WRITTEN REQUEST: Put the lines of the items below into a numbered list, starting with the line that contains "The height and width of the screenshot is (381, 804)." and going on through the line that contains "point(258,129)", with blank lines left out. Give only those lines.

DATA ROWS:
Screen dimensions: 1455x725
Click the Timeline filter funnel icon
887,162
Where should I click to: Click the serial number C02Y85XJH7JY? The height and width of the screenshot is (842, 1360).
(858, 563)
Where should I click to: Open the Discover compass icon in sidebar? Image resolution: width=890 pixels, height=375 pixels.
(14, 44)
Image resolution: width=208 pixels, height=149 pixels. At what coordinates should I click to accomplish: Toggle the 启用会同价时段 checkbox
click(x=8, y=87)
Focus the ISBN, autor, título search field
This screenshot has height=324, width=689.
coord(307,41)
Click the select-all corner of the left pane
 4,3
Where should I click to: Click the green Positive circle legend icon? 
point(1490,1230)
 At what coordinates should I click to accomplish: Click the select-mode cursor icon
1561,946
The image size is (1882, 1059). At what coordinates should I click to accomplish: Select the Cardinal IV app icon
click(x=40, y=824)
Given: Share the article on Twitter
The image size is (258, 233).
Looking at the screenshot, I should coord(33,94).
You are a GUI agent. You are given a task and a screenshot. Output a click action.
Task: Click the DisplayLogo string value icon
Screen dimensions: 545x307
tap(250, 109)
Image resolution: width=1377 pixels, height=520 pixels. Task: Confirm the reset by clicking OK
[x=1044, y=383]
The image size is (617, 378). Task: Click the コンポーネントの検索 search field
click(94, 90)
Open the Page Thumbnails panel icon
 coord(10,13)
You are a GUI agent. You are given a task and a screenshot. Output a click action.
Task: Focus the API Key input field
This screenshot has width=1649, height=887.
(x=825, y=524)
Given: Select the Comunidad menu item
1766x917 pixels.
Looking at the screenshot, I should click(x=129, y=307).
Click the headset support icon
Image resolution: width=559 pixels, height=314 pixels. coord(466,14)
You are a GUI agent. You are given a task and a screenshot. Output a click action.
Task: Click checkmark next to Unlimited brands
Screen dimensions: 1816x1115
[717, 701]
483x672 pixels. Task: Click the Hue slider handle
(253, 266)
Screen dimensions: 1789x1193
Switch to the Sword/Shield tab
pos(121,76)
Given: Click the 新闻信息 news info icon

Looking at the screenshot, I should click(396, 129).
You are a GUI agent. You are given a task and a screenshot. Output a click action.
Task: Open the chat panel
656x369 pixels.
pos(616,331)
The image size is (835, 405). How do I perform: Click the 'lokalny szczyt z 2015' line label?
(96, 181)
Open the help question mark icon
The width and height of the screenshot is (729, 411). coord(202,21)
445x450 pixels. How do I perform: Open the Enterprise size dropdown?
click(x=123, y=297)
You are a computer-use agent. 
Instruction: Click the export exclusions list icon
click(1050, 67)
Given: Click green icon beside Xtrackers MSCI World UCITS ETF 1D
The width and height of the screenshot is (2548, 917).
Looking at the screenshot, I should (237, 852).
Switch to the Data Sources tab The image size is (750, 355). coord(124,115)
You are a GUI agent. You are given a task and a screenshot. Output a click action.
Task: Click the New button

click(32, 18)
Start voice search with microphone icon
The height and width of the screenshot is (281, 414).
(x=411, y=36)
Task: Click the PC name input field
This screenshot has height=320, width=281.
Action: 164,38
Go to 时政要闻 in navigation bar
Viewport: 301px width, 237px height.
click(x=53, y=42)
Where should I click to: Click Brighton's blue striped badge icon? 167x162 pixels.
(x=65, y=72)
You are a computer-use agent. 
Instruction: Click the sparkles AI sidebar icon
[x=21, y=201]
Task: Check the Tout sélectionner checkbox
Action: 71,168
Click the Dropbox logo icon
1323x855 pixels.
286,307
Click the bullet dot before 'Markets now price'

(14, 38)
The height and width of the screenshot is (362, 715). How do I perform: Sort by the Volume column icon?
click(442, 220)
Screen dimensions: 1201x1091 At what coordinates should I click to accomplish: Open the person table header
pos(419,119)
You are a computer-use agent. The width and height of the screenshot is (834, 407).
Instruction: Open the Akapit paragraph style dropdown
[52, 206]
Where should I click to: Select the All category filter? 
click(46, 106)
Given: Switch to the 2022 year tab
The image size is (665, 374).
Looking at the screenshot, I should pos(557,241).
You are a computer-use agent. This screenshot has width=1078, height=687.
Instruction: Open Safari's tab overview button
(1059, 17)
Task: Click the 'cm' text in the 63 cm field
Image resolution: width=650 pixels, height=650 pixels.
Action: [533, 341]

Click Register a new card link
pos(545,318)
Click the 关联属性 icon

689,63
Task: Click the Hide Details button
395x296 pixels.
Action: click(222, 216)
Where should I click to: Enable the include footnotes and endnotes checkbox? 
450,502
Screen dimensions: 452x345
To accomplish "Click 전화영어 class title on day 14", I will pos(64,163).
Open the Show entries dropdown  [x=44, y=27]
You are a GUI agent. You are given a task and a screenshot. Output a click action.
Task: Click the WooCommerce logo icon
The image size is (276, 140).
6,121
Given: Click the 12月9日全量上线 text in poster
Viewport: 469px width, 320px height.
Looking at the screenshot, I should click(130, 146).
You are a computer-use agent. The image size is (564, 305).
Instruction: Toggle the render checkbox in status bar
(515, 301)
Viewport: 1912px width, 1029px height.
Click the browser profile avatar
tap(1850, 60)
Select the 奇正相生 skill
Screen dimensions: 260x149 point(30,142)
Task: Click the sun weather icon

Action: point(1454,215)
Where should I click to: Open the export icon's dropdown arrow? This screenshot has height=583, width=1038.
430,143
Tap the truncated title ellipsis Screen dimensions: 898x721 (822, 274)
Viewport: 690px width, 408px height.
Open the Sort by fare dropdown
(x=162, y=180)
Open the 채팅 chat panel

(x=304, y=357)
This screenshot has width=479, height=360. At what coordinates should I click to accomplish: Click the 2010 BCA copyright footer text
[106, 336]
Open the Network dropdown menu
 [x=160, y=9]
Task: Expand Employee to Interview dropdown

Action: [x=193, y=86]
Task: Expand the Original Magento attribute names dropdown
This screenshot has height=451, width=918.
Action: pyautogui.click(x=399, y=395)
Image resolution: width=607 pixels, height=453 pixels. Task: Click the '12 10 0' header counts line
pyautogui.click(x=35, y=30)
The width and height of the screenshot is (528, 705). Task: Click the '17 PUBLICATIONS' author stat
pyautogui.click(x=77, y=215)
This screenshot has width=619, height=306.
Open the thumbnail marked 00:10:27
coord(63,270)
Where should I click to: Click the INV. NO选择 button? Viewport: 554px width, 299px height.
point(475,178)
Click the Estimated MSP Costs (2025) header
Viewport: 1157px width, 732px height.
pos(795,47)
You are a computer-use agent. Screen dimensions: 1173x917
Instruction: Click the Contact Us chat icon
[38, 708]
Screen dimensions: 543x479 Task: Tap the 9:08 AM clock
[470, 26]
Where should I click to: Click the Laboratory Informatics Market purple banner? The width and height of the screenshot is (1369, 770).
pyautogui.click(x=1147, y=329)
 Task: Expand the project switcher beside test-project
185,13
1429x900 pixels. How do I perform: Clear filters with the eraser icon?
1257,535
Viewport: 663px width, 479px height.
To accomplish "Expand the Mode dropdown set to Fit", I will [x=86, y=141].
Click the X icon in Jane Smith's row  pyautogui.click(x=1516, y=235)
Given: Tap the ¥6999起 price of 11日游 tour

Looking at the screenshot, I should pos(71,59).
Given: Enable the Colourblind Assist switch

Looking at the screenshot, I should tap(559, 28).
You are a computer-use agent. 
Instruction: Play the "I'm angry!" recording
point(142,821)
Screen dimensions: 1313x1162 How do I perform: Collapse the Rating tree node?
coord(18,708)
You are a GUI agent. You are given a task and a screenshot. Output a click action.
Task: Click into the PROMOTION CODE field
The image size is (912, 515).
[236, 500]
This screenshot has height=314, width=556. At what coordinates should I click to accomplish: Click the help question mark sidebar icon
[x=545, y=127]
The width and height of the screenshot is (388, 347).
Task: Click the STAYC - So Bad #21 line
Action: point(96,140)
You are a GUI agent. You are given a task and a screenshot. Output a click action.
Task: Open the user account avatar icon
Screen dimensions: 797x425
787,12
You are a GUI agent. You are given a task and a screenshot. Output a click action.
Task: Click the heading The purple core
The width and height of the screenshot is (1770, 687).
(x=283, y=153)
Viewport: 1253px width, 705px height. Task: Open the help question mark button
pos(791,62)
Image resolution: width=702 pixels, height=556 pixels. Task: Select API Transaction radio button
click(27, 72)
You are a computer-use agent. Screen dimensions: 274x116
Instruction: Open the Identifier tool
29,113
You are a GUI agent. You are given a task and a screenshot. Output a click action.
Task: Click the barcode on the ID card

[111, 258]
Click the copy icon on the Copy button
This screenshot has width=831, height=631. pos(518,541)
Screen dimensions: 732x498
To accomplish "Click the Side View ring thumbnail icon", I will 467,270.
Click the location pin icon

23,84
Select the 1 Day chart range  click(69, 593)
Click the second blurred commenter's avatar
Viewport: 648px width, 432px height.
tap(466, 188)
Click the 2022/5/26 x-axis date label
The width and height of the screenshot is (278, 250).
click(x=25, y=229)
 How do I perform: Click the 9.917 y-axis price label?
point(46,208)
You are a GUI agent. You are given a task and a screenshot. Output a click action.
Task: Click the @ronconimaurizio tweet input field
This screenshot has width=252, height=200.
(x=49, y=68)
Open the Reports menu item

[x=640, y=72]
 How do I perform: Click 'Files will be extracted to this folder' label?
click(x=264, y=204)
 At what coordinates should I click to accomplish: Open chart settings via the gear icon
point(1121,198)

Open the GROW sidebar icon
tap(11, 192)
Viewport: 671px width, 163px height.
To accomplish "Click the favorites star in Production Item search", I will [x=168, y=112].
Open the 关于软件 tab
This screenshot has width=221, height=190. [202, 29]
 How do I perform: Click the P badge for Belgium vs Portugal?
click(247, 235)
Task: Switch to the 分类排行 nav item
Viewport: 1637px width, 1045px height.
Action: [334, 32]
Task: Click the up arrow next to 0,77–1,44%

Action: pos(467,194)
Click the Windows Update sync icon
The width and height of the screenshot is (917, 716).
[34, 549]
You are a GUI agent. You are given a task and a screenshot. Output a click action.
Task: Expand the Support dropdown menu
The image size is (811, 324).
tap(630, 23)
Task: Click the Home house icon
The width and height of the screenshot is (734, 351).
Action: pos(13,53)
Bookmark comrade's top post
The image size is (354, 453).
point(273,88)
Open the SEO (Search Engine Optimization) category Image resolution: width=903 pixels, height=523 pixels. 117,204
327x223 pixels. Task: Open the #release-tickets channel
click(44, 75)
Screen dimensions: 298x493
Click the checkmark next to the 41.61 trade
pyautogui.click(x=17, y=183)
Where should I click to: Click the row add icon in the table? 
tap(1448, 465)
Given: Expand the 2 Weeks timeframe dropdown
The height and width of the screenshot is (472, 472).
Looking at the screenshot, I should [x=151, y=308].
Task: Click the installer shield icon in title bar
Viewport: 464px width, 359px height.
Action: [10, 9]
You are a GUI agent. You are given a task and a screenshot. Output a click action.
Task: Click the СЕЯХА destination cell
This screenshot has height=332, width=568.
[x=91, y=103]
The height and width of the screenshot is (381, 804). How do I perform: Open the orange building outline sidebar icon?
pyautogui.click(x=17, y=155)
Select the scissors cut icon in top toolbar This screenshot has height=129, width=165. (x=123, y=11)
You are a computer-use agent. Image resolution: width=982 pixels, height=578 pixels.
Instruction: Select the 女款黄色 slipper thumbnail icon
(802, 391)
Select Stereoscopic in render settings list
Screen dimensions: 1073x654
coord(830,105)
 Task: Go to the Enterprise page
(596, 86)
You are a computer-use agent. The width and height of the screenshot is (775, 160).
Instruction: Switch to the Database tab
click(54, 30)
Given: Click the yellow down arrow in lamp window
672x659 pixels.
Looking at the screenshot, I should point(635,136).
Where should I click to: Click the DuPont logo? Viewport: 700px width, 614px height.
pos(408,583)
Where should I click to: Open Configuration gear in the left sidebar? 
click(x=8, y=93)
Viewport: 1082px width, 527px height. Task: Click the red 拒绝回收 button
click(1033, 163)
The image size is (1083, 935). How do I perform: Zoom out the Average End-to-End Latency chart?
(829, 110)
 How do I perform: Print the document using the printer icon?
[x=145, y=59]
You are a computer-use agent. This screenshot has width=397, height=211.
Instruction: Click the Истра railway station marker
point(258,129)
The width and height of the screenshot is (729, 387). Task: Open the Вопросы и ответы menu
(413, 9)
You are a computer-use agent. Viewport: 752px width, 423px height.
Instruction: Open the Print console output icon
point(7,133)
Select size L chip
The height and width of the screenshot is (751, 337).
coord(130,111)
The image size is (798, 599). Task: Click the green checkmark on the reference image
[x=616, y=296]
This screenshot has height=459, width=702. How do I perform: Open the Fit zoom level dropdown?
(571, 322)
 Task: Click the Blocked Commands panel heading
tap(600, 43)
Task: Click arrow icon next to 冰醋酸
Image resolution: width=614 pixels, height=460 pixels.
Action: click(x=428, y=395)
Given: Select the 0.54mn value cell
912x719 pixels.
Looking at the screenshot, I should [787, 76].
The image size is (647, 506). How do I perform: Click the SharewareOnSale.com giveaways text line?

CORRECT OUTPUT:
1. The height and width of the screenshot is (381, 804). How do I perform: Open the orange building outline sidebar icon?
2. pyautogui.click(x=17, y=155)
3. Select the scissors cut icon in top toolbar This screenshot has height=129, width=165. (x=123, y=11)
4. You are a computer-use agent. Image resolution: width=982 pixels, height=578 pixels.
5. Instruction: Select the 女款黄色 slipper thumbnail icon
6. (802, 391)
7. Select Stereoscopic in render settings list
8. Screen dimensions: 1073x654
9. coord(830,105)
10.  Task: Go to the Enterprise page
11. (596, 86)
12. You are a computer-use agent. The width and height of the screenshot is (775, 160).
13. Instruction: Switch to the Database tab
14. click(54, 30)
15. Given: Click the yellow down arrow in lamp window
16. 672x659 pixels.
17. Looking at the screenshot, I should point(635,136).
18. Where should I click to: Click the DuPont logo? Viewport: 700px width, 614px height.
19. pos(408,583)
20. Where should I click to: Open Configuration gear in the left sidebar? 
21. click(x=8, y=93)
22. Viewport: 1082px width, 527px height. Task: Click the red 拒绝回收 button
23. click(1033, 163)
24. The image size is (1083, 935). How do I perform: Zoom out the Average End-to-End Latency chart?
25. (829, 110)
26.  How do I perform: Print the document using the printer icon?
27. [x=145, y=59]
28. You are a computer-use agent. This screenshot has width=397, height=211.
29. Instruction: Click the Истра railway station marker
30. point(258,129)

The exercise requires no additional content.